Where the line with "The height and width of the screenshot is (836, 1333)." appears in the records below, start there and transcribe each line exactly through the last.

Information given Block Start

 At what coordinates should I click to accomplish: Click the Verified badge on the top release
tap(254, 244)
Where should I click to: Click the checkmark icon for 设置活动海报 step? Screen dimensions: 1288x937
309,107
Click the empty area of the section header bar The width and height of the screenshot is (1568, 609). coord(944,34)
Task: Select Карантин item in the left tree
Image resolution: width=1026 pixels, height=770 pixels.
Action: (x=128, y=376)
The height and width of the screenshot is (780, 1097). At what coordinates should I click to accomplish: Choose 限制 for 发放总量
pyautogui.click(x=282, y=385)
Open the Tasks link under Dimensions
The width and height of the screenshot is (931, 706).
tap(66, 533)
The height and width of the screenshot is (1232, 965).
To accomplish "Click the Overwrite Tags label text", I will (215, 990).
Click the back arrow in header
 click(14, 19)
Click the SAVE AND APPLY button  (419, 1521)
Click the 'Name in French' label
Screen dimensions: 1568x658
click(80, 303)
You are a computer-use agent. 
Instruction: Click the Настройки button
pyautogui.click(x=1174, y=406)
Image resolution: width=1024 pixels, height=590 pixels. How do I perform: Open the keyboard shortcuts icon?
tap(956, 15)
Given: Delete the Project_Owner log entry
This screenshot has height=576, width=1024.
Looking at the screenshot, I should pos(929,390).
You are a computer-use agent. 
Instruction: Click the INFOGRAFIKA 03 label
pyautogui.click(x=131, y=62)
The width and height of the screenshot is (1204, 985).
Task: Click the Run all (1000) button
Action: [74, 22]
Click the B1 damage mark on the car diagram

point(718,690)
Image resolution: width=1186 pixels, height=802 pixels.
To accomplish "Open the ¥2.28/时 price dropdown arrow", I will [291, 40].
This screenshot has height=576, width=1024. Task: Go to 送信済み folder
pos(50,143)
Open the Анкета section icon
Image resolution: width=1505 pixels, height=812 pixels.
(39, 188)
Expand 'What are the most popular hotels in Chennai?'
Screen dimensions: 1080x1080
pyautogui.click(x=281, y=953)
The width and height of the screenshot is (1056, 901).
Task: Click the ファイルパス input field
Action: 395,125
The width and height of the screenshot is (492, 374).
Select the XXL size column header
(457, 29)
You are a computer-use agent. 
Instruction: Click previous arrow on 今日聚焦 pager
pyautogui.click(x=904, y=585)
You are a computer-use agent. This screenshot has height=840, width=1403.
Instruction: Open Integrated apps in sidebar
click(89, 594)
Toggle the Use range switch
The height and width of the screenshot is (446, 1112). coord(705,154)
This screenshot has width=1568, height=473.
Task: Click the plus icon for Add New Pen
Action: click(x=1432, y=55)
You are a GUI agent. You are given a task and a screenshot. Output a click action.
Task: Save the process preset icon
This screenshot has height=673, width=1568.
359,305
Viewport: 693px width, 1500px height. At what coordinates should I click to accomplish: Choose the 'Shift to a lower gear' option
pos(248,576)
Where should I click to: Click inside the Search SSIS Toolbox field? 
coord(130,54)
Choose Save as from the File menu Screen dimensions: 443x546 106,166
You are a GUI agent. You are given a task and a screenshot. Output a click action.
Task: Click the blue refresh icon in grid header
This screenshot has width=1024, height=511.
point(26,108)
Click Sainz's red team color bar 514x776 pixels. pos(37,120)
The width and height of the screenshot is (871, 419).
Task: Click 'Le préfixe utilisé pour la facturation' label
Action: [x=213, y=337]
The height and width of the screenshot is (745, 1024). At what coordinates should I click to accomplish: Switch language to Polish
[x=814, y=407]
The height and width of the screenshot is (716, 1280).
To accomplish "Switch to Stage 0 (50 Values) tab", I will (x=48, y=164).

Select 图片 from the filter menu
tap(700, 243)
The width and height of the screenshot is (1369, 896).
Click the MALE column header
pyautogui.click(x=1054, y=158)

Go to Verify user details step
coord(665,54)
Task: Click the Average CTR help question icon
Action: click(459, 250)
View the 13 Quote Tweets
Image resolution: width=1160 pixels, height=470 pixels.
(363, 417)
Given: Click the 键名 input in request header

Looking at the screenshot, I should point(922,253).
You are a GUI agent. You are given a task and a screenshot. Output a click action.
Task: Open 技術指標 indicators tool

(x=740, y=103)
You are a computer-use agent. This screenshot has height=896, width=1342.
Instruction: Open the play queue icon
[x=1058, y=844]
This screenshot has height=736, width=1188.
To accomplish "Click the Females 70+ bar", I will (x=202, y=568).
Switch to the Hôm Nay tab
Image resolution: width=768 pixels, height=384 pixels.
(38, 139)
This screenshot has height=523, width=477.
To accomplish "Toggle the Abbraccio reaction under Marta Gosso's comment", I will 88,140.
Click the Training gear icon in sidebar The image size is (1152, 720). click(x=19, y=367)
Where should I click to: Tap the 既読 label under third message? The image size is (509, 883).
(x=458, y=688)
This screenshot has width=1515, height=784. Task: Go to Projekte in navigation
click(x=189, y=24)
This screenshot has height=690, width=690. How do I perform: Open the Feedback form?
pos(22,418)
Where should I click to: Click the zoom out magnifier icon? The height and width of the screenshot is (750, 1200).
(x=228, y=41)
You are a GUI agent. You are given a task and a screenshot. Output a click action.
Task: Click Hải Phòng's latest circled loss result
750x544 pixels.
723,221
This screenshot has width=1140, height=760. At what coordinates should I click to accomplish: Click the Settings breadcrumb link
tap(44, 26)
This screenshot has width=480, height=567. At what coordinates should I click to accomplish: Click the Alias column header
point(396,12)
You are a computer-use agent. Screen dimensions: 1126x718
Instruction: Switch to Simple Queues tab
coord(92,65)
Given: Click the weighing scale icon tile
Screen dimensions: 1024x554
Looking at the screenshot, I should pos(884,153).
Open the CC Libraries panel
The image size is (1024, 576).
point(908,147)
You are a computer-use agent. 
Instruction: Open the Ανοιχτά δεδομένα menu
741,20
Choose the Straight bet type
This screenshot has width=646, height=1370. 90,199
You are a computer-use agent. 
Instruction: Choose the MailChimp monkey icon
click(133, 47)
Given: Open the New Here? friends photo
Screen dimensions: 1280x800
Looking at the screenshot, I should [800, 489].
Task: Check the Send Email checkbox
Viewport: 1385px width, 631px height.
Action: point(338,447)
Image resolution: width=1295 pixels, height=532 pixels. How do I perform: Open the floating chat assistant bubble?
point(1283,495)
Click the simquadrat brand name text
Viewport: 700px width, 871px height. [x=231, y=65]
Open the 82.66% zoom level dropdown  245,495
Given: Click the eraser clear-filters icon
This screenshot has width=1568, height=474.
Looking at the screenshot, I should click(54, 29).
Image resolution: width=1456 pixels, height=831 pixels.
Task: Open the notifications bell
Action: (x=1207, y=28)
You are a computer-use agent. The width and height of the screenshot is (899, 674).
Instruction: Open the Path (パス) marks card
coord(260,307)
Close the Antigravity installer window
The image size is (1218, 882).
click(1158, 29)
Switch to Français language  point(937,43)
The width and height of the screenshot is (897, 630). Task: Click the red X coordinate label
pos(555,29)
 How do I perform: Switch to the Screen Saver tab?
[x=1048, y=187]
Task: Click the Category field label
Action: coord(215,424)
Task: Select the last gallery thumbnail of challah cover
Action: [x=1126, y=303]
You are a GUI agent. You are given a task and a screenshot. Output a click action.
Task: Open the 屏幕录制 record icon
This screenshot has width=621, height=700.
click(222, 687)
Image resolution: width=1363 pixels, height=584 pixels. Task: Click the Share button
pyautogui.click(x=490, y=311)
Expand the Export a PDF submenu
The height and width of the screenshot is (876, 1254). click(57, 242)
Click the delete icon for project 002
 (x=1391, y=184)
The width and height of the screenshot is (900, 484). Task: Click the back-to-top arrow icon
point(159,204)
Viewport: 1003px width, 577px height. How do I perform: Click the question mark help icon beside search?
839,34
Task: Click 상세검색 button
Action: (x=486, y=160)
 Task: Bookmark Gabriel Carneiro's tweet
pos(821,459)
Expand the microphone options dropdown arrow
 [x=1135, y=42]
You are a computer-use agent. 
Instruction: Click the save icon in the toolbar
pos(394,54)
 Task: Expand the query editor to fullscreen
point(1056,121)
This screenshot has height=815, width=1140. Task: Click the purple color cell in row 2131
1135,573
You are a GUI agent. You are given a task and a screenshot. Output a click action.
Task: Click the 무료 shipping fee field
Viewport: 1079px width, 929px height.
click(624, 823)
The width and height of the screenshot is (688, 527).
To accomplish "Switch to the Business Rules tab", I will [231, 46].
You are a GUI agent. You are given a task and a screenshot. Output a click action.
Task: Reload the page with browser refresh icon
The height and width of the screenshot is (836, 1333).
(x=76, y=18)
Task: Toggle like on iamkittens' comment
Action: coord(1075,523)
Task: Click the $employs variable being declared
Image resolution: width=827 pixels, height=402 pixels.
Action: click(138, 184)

Information given Block End

## Solution to this problem
The height and width of the screenshot is (836, 1333).
(x=76, y=18)
Task: Toggle like on iamkittens' comment
Action: coord(1075,523)
Task: Click the $employs variable being declared
Image resolution: width=827 pixels, height=402 pixels.
Action: click(138, 184)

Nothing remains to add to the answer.